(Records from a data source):
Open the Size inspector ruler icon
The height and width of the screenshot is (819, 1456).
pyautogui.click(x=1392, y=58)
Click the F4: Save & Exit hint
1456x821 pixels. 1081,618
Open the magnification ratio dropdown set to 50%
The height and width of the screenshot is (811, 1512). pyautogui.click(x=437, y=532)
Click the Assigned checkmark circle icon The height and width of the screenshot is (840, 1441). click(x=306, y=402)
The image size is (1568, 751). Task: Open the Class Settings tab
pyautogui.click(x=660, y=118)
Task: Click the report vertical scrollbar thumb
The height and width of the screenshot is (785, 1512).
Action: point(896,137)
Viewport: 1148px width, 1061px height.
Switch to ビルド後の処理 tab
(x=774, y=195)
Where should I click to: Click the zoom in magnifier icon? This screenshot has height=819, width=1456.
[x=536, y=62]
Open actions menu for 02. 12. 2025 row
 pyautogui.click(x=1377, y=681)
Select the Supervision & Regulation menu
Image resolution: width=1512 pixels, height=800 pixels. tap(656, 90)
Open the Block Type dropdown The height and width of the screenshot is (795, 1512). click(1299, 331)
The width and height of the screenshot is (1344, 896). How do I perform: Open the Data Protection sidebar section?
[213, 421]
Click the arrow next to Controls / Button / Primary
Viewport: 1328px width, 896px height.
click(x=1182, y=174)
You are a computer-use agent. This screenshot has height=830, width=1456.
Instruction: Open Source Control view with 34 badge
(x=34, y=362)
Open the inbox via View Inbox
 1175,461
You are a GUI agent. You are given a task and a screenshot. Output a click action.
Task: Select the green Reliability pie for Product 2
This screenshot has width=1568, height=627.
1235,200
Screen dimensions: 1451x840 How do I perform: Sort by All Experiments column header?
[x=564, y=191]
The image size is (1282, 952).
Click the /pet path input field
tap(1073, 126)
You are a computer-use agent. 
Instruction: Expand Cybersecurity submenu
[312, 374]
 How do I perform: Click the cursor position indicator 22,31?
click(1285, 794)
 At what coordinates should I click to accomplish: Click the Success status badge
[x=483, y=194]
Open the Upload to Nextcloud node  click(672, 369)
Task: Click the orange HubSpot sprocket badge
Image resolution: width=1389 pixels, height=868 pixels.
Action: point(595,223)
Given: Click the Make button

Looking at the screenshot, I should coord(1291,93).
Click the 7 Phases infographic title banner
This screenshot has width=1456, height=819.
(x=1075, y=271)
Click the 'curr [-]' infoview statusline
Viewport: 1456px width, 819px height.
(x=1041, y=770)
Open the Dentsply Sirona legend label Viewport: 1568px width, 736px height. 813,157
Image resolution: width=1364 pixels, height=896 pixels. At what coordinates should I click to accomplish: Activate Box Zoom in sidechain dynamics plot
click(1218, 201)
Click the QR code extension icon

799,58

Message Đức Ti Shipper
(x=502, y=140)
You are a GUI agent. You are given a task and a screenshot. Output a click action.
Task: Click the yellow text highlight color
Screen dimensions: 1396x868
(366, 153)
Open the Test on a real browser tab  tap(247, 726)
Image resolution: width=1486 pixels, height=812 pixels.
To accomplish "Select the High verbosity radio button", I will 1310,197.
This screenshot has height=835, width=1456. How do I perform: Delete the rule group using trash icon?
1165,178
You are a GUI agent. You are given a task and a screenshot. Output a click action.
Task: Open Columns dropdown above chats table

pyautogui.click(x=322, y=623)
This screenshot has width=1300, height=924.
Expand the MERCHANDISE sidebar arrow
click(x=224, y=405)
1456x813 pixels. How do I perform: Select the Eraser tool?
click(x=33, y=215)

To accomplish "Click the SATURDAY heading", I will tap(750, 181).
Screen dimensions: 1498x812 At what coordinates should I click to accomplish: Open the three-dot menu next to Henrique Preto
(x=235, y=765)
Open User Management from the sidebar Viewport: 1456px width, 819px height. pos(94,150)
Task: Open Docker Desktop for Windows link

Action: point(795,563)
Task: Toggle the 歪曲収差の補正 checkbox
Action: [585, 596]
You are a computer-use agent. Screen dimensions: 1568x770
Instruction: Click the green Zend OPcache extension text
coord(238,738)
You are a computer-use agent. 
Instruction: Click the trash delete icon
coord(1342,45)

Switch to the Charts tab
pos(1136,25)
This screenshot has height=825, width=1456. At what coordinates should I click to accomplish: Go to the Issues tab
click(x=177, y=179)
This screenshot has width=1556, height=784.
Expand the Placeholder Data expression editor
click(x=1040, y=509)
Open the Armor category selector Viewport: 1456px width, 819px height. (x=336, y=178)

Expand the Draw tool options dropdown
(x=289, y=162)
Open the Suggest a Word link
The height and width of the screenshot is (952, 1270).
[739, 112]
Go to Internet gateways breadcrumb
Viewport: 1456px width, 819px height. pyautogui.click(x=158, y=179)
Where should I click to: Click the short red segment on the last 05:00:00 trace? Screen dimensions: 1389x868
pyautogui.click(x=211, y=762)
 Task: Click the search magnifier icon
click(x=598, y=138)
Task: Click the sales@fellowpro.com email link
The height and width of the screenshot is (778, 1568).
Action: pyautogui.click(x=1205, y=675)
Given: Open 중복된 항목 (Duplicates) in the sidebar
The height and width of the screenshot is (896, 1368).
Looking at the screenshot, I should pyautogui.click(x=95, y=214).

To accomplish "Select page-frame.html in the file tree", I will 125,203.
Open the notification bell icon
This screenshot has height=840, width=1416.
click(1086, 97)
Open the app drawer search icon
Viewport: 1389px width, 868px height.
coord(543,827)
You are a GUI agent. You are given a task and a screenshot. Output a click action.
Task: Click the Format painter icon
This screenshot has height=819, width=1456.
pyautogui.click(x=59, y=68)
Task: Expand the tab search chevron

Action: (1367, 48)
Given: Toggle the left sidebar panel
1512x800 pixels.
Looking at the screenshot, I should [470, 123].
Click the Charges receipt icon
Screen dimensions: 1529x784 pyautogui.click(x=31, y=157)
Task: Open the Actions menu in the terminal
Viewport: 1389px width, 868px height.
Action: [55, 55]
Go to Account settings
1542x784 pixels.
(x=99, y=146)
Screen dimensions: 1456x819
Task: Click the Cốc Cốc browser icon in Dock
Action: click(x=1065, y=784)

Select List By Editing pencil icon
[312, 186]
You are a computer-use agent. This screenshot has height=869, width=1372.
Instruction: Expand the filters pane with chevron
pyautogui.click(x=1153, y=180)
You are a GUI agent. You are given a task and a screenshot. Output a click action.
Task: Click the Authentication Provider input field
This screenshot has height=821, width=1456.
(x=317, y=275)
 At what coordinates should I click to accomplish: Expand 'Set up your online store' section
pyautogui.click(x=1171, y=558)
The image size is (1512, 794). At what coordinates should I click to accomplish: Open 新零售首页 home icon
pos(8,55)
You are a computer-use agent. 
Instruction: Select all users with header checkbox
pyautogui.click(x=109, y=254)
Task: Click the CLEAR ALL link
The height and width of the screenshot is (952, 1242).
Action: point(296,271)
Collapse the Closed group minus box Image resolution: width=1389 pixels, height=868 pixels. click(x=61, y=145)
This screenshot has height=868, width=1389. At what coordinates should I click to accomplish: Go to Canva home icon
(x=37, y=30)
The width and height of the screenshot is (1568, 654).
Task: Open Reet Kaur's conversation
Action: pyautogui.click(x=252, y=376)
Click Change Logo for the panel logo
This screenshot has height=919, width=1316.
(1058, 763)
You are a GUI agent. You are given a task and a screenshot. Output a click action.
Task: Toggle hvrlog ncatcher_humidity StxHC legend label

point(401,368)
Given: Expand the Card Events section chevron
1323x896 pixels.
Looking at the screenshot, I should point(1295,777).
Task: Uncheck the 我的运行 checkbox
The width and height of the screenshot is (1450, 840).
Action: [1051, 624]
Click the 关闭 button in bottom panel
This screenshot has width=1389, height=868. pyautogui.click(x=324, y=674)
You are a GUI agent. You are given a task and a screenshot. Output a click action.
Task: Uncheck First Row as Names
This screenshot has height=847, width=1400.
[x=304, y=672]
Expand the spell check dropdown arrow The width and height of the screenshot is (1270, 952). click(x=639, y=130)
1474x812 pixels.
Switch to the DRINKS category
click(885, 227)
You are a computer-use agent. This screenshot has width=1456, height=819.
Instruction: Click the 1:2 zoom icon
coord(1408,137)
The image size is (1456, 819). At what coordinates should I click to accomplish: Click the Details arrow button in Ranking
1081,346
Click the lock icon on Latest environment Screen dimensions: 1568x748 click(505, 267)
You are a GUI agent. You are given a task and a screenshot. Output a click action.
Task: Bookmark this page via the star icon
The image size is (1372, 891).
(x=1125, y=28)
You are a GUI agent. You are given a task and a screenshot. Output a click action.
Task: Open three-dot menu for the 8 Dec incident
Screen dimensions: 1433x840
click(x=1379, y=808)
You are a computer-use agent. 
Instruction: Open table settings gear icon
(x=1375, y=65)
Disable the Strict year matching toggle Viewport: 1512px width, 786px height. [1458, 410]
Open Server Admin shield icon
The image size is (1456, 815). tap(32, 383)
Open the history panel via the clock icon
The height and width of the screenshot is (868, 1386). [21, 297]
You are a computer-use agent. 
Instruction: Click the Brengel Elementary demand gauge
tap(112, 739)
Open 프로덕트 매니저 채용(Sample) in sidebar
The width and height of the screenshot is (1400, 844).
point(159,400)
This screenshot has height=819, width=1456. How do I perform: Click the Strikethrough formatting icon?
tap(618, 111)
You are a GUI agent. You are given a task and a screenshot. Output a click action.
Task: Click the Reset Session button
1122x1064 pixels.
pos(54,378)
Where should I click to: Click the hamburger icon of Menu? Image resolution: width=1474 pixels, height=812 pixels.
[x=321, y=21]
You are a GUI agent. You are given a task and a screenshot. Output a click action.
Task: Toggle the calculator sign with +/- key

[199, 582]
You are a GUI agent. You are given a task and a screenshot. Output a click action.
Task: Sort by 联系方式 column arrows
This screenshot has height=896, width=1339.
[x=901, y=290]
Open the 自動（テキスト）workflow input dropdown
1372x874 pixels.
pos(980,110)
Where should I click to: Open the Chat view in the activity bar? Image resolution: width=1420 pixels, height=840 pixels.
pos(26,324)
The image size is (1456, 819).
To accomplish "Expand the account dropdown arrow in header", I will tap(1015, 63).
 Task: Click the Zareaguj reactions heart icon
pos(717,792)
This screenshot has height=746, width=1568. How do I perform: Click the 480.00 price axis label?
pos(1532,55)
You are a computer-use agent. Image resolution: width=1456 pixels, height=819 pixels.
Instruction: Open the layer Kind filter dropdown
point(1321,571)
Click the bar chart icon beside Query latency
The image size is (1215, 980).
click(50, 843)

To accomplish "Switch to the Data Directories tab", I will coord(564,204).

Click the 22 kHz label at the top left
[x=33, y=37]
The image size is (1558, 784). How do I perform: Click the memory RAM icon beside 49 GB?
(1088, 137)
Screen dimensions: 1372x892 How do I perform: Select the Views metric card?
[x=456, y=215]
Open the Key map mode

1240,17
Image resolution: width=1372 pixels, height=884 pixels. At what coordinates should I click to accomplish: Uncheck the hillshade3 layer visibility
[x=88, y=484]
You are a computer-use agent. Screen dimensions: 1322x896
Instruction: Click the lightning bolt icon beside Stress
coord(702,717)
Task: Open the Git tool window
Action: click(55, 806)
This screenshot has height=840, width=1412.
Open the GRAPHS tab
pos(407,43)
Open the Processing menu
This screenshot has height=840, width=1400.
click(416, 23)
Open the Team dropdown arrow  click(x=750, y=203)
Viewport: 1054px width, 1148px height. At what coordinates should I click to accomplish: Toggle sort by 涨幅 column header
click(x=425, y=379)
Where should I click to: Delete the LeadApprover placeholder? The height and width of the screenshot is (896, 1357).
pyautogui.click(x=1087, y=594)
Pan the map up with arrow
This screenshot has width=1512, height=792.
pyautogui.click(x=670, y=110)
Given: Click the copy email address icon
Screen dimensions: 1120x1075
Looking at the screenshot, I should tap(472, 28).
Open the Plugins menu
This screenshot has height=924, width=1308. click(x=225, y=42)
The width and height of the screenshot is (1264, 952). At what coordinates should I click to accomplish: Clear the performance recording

(GOAL OF THE EXERCISE): Scan the entries above for the word "page" and collect each line holding it.

(SOLVED PROBLEM):
To accomplish "Select page-frame.html in the file tree", I will 125,203.
Task: Bookmark this page via the star icon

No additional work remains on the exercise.